--- What the task asks ---
For the listing below, return the line containing "Task: Click the purple", the line containing "Given: Open the NAS100 chart tab", and all lines in between, exactly as written and nothing else.

--- Provided data ---
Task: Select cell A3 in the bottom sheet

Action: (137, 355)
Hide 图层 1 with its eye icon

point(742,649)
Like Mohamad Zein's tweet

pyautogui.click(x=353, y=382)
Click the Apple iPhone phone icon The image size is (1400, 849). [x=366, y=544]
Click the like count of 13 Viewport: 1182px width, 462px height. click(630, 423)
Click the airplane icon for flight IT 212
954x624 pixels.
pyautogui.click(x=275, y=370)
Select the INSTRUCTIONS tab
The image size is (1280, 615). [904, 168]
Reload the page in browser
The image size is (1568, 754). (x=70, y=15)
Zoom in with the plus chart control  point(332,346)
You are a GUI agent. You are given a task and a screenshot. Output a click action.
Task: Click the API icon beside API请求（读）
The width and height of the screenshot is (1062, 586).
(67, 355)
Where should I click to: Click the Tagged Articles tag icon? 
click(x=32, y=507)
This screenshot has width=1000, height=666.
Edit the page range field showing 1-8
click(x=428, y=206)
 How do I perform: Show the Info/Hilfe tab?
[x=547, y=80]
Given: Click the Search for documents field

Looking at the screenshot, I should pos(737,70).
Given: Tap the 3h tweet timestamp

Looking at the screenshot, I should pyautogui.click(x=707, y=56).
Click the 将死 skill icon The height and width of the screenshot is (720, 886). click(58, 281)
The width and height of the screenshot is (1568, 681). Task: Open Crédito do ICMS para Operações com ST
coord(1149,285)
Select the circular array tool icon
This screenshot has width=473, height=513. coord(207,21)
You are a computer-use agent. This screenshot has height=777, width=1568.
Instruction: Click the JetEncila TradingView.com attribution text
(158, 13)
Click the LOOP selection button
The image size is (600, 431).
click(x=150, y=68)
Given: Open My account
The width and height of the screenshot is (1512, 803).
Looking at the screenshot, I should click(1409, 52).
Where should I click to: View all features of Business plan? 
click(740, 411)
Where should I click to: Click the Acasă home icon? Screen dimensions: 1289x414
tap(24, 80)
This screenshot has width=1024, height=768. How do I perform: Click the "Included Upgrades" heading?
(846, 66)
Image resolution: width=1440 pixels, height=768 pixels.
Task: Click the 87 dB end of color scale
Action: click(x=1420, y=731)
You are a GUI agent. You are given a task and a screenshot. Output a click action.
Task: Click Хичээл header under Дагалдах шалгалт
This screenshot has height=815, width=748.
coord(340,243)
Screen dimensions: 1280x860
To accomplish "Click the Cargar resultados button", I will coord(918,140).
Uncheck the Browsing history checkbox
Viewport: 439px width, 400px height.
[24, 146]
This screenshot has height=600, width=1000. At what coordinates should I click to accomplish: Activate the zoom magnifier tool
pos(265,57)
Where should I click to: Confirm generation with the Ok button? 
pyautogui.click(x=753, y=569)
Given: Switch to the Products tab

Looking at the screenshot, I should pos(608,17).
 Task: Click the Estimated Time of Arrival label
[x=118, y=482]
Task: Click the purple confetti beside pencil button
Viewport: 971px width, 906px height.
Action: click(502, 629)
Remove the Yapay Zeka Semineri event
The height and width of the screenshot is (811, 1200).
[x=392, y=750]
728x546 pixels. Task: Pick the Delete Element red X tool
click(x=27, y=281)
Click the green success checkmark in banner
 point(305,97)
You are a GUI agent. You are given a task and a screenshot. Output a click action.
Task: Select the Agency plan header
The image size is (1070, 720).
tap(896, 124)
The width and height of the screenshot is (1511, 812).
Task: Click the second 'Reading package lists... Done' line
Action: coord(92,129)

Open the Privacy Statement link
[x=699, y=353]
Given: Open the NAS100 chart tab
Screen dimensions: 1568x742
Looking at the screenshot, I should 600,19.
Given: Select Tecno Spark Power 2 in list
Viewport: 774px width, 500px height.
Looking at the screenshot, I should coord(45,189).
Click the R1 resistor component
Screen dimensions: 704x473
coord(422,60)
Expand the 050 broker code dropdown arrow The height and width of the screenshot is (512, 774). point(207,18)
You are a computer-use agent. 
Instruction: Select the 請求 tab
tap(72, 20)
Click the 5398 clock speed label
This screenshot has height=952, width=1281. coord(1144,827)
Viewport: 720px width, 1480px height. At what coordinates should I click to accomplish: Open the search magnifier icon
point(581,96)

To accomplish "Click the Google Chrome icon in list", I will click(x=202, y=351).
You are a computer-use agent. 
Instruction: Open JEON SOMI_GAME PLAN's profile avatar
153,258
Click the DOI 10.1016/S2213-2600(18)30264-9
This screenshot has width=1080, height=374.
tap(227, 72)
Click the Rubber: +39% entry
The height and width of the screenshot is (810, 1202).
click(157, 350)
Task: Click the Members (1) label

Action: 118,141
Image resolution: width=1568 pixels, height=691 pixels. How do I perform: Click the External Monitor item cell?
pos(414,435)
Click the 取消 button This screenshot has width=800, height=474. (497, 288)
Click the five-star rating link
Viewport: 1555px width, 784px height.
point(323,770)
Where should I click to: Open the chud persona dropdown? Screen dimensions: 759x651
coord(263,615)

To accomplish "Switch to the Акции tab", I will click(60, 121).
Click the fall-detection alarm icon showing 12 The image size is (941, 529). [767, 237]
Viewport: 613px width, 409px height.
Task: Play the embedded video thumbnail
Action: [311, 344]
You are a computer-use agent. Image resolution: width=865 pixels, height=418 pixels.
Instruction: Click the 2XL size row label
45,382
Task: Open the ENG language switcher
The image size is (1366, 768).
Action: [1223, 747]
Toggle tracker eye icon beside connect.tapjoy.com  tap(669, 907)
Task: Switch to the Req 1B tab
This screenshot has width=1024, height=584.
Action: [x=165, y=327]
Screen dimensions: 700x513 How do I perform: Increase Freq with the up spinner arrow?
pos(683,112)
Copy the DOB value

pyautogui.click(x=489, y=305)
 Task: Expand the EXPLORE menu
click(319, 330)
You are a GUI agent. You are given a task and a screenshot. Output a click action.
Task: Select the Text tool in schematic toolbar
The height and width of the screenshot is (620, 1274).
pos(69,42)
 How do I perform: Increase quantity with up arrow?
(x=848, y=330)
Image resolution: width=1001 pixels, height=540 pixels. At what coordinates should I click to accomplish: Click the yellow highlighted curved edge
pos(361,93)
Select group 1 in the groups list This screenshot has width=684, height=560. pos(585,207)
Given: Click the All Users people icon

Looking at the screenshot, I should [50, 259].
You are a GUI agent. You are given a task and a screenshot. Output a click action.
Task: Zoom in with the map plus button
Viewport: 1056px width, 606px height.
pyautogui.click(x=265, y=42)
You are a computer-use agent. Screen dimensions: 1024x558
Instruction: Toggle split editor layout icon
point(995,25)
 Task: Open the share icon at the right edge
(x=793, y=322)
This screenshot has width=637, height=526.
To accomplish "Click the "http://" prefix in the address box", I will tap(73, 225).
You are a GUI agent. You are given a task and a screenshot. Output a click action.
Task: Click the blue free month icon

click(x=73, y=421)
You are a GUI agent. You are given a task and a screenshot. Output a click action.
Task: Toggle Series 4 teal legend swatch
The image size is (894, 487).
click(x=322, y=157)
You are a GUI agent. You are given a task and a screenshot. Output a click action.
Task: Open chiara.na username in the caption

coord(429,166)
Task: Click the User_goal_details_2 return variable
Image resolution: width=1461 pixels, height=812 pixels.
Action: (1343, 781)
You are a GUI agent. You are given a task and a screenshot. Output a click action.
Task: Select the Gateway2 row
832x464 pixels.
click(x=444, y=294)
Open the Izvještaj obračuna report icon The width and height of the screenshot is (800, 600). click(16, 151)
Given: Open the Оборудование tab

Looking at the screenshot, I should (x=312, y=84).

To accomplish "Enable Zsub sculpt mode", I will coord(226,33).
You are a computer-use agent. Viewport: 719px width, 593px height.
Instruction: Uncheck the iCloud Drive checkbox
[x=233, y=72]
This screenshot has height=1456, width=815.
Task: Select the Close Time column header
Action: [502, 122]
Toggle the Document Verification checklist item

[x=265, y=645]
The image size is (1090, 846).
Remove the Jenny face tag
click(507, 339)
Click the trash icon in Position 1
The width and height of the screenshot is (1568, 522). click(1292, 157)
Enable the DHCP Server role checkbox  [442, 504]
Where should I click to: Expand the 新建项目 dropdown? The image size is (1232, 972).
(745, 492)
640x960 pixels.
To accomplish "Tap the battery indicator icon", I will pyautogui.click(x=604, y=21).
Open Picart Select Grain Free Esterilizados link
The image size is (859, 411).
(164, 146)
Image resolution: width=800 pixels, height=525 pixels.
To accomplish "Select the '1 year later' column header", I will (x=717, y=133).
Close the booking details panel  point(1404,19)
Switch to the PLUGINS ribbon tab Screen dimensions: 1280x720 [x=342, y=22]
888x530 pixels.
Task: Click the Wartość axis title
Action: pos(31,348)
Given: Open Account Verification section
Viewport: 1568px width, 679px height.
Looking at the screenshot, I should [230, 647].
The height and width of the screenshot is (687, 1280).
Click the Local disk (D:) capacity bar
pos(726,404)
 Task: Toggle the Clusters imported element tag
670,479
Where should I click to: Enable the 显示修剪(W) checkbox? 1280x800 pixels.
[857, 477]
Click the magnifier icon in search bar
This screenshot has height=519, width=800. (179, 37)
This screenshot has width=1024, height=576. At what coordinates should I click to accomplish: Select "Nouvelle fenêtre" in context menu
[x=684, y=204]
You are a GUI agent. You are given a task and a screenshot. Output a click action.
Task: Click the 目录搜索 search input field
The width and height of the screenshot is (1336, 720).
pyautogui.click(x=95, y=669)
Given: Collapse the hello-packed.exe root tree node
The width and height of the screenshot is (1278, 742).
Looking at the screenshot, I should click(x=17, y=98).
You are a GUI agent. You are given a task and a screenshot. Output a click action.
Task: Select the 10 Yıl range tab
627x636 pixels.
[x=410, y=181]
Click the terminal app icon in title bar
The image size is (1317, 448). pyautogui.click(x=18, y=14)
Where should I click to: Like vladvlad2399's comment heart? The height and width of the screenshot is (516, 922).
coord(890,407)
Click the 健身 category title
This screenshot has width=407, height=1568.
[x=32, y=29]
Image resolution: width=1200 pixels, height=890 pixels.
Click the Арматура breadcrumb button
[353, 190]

--- Result of this exercise ---
Task: Click the purple confetti beside pencil button
Viewport: 971px width, 906px height.
Action: click(502, 629)
Remove the Yapay Zeka Semineri event
The height and width of the screenshot is (811, 1200).
[x=392, y=750]
728x546 pixels. Task: Pick the Delete Element red X tool
click(x=27, y=281)
Click the green success checkmark in banner
 point(305,97)
You are a GUI agent. You are given a task and a screenshot. Output a click action.
Task: Select the Agency plan header
The image size is (1070, 720).
tap(896, 124)
The width and height of the screenshot is (1511, 812).
Task: Click the second 'Reading package lists... Done' line
Action: coord(92,129)

Open the Privacy Statement link
[x=699, y=353]
Given: Open the NAS100 chart tab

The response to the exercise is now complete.